Health Information Management position at Connecticut Children’s applying diagnostic codes for inpatient claims processing and data quality. Requires residency in CT, MA, or NY or willingness to relocate.
Responsibilities
Apply the appropriate diagnostic and procedural codes to individual health information for data retrieval, analysis, and claims processing.
Create consistency and efficiency in inpatient claims processing and data collection to optimize DRG reimbursement and facilitate data quality in hospital inpatient services.
Requirements
Education Required: Associate's degree or equivalent training acquired through at least three years on-the-job experience.

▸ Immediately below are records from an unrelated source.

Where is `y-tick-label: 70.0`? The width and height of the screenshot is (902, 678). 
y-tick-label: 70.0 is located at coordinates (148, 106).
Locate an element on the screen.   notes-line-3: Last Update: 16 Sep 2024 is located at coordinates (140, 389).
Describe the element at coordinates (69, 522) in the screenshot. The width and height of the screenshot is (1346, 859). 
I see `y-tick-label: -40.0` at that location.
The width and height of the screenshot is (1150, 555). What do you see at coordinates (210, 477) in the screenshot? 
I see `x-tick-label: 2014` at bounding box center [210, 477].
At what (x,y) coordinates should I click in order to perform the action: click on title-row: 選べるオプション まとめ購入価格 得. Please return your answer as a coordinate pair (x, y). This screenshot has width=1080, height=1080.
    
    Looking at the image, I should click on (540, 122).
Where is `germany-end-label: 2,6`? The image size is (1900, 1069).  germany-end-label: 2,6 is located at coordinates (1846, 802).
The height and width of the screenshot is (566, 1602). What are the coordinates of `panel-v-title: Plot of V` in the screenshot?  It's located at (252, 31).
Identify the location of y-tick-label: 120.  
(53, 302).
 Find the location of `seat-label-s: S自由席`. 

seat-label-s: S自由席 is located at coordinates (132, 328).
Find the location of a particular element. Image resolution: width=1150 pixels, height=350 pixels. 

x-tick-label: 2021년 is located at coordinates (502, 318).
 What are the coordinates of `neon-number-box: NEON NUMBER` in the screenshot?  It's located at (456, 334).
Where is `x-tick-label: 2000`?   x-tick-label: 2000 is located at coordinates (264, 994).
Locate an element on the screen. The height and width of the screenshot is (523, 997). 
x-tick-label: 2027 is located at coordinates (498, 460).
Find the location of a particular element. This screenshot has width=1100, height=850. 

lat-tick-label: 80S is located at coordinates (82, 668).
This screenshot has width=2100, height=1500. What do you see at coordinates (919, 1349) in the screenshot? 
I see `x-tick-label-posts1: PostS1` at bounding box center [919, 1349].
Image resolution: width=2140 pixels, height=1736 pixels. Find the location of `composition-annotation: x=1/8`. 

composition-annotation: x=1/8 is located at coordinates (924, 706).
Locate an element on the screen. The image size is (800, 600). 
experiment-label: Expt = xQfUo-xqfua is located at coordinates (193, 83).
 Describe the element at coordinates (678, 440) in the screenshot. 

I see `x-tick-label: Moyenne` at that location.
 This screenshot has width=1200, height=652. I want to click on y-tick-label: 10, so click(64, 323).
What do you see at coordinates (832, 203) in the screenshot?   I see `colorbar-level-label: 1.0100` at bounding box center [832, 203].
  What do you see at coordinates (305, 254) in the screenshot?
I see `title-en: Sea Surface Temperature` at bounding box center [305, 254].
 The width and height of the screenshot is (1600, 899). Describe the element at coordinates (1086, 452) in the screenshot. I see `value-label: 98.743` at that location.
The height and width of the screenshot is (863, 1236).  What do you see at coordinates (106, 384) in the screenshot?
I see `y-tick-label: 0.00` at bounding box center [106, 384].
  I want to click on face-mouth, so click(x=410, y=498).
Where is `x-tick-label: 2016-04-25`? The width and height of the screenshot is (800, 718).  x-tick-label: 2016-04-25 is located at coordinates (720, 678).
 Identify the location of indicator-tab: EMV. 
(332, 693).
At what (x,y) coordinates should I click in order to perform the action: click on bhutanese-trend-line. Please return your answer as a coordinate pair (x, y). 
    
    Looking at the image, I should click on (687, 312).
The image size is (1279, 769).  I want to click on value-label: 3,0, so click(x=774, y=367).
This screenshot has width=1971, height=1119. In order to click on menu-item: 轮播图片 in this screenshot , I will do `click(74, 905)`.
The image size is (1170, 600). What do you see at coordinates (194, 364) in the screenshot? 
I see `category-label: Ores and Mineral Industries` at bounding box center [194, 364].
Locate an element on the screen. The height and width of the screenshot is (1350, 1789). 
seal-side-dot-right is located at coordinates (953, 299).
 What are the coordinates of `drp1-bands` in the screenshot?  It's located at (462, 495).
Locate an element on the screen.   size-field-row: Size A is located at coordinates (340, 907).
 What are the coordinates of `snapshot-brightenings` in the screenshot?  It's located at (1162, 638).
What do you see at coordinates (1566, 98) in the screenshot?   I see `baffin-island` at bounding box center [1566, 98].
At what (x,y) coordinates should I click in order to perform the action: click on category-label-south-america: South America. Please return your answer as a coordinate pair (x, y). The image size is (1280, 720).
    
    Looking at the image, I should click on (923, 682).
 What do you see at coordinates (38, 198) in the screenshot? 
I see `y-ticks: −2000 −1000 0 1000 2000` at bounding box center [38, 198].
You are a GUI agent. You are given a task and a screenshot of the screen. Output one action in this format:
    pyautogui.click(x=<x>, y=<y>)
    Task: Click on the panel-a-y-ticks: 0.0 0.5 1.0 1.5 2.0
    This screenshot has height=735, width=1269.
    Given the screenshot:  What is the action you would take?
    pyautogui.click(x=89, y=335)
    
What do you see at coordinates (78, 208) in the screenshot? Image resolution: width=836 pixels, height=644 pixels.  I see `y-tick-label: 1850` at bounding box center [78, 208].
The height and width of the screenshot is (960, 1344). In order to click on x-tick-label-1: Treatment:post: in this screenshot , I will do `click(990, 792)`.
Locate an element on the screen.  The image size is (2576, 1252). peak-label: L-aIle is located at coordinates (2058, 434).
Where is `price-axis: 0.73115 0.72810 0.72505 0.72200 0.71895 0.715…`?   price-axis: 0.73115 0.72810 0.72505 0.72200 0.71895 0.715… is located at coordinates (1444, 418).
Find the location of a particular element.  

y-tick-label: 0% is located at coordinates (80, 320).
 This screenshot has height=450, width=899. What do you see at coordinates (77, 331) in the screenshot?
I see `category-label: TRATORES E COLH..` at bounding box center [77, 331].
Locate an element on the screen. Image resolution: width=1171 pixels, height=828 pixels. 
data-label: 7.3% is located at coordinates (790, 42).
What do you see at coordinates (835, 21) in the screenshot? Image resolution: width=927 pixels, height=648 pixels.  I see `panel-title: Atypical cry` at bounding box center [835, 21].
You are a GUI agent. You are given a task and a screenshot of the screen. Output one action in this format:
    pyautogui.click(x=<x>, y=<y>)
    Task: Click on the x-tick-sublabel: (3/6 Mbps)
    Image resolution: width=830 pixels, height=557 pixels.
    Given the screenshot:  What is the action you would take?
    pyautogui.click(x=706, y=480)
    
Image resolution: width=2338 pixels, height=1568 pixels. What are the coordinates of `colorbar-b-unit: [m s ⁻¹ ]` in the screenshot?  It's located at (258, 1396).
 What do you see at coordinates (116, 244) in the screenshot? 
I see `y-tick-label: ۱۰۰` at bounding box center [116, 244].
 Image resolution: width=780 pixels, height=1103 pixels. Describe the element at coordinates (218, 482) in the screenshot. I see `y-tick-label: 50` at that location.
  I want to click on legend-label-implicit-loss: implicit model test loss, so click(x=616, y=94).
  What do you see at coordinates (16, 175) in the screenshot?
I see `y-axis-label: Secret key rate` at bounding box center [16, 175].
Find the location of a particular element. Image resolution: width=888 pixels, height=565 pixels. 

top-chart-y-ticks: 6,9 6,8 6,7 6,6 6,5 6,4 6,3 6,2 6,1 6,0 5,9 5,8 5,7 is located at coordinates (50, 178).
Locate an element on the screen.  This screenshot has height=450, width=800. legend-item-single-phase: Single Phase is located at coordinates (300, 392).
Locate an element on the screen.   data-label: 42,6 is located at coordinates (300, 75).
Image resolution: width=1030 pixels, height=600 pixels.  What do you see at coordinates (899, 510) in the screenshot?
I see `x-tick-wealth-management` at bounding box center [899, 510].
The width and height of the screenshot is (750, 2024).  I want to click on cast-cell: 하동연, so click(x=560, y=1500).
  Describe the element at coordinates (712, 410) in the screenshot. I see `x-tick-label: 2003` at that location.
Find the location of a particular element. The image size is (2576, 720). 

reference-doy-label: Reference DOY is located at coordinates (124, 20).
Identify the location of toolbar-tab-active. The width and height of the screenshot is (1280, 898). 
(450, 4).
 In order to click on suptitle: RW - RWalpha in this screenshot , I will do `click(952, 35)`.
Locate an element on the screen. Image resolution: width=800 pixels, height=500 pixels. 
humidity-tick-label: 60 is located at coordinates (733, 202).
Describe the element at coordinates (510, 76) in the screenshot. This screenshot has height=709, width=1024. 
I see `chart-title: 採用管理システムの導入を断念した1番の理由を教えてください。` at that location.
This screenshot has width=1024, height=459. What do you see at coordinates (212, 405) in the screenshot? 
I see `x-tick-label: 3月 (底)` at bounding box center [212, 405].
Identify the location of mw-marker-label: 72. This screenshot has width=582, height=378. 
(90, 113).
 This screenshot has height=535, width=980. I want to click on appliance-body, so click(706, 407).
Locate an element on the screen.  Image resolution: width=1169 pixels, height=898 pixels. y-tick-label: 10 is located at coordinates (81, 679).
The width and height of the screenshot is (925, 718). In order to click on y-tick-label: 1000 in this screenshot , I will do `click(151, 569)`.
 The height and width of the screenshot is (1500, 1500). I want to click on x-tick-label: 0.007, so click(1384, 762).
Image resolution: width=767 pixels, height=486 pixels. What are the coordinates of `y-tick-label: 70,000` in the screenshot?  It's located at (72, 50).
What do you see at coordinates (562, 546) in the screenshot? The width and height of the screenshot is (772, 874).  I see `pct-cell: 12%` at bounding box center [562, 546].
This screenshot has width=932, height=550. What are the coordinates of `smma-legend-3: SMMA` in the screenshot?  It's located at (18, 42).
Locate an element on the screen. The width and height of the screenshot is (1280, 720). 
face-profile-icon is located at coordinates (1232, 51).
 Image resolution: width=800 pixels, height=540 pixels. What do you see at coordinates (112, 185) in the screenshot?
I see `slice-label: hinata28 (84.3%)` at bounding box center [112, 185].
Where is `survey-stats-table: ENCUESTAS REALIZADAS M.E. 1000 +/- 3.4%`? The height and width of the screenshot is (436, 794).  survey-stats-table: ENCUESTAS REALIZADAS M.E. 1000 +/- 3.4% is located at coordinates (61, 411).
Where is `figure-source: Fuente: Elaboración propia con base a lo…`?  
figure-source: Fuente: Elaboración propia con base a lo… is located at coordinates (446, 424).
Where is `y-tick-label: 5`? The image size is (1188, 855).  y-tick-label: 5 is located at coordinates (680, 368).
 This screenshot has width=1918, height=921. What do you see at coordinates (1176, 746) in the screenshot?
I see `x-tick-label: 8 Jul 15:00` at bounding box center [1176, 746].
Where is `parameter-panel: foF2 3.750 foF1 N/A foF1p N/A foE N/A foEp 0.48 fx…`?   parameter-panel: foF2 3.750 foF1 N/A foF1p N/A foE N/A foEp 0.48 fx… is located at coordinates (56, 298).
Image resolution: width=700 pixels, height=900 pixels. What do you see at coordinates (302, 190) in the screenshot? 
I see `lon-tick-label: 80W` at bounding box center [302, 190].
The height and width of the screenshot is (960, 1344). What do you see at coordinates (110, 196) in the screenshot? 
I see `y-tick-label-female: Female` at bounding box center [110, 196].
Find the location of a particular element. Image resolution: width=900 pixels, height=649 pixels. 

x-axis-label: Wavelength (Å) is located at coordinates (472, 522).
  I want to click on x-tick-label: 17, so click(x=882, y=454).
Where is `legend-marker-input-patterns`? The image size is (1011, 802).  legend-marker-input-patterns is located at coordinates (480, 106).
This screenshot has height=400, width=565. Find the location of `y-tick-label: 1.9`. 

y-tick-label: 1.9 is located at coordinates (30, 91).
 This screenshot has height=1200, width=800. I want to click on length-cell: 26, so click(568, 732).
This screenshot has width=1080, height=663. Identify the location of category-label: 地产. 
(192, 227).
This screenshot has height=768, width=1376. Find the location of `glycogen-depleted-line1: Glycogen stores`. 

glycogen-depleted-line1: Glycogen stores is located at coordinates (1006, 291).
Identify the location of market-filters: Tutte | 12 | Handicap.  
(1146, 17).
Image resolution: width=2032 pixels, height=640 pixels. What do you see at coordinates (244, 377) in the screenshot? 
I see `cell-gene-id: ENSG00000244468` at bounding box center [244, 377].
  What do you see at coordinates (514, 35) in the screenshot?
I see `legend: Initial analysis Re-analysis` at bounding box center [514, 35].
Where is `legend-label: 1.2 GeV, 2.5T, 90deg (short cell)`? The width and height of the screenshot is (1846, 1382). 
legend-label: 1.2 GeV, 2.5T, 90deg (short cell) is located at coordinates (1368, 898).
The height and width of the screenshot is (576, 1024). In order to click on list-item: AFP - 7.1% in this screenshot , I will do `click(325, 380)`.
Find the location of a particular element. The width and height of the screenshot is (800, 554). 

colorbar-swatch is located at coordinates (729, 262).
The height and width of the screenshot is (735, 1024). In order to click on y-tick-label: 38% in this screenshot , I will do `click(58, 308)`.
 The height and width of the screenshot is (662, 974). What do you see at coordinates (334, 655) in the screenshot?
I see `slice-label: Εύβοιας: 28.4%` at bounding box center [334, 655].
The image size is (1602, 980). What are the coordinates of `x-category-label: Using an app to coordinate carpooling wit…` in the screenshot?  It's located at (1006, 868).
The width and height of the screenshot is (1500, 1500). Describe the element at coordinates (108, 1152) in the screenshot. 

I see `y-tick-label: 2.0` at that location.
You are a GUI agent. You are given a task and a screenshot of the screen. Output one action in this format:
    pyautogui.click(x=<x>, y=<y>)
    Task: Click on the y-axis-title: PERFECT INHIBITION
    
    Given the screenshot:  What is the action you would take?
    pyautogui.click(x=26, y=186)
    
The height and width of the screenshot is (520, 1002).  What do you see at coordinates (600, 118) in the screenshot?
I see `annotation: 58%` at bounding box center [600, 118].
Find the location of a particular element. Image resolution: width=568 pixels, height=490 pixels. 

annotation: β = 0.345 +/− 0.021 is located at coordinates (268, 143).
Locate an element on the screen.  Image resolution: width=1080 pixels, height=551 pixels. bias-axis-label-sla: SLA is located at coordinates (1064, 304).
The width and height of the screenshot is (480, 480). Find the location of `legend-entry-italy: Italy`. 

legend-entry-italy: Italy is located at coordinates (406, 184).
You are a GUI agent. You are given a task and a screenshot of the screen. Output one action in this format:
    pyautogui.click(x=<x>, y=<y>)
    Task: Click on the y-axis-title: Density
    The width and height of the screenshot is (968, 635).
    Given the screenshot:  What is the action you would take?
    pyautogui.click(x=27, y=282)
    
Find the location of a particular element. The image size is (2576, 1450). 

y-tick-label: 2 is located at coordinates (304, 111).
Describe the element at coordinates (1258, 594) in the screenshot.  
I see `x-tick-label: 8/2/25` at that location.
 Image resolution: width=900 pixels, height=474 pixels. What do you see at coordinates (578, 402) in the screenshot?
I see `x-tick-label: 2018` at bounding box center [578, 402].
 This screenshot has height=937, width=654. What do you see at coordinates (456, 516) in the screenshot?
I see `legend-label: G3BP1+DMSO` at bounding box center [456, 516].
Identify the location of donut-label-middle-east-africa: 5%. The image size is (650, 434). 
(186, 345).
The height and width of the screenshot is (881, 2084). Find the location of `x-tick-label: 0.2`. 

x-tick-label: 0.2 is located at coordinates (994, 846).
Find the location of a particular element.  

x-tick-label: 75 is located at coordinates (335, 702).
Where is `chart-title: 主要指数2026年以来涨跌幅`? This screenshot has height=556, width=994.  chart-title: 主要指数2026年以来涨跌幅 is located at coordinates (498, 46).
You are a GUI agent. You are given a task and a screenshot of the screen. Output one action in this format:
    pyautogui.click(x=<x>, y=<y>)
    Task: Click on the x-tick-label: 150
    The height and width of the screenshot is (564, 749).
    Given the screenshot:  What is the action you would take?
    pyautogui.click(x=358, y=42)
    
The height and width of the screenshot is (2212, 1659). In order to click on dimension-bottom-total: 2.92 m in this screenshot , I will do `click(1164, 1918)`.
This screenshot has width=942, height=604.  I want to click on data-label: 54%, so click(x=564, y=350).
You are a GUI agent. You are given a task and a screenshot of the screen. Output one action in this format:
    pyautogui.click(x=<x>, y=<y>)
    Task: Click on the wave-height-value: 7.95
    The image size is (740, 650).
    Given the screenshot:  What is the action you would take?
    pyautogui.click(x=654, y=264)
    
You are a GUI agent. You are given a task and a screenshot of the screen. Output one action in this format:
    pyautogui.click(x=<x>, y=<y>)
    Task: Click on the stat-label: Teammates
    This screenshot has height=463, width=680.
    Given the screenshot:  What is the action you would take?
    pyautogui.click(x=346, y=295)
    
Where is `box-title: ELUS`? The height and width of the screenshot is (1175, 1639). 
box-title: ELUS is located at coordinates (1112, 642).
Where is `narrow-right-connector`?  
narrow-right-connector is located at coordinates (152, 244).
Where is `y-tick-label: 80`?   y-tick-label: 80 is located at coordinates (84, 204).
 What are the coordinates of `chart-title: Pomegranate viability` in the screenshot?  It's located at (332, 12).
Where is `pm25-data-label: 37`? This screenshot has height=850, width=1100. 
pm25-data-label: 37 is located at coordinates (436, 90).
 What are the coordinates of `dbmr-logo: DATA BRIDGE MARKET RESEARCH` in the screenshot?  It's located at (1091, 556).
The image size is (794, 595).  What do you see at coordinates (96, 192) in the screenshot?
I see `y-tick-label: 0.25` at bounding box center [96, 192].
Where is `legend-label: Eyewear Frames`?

Experience Preferred: Successful completion of a coding certificate program with AHIMA approval status preferred.
Certification is required within one year of hire; acceptable certifications for this position include:
American Health Information Management Association (AHIMA): RHIA, RHIT, CCS, CCS-P, CCA
American Academy of Professional Coders (AAPC).
Knowledge of coding guidelines for using ICD-9-CM (Volumes 1, 2, and 3), ICD-10-CM, ICD-10-PCS, CPT and HCPCS Level II codes in inpatient and outpatient settings.
Extensive knowledge of anatomy and medical terminology.
Maintains, and increases knowledge of issues that affect coding and billing and the healthcare industry.
Regulatory requirements pertaining to healthcare operations in the practice and hospital settings.
Advanced Computer skills, PC experience w/ Windows-based applications.
Keyboarding skills with ability to type 40 wpm minimum.
Analyze complex medical records and identify billable services.
Work with individuals at all levels within the organization and the community; effectively communicate with providers.
Manage and prioritize workloads to meet deadlines.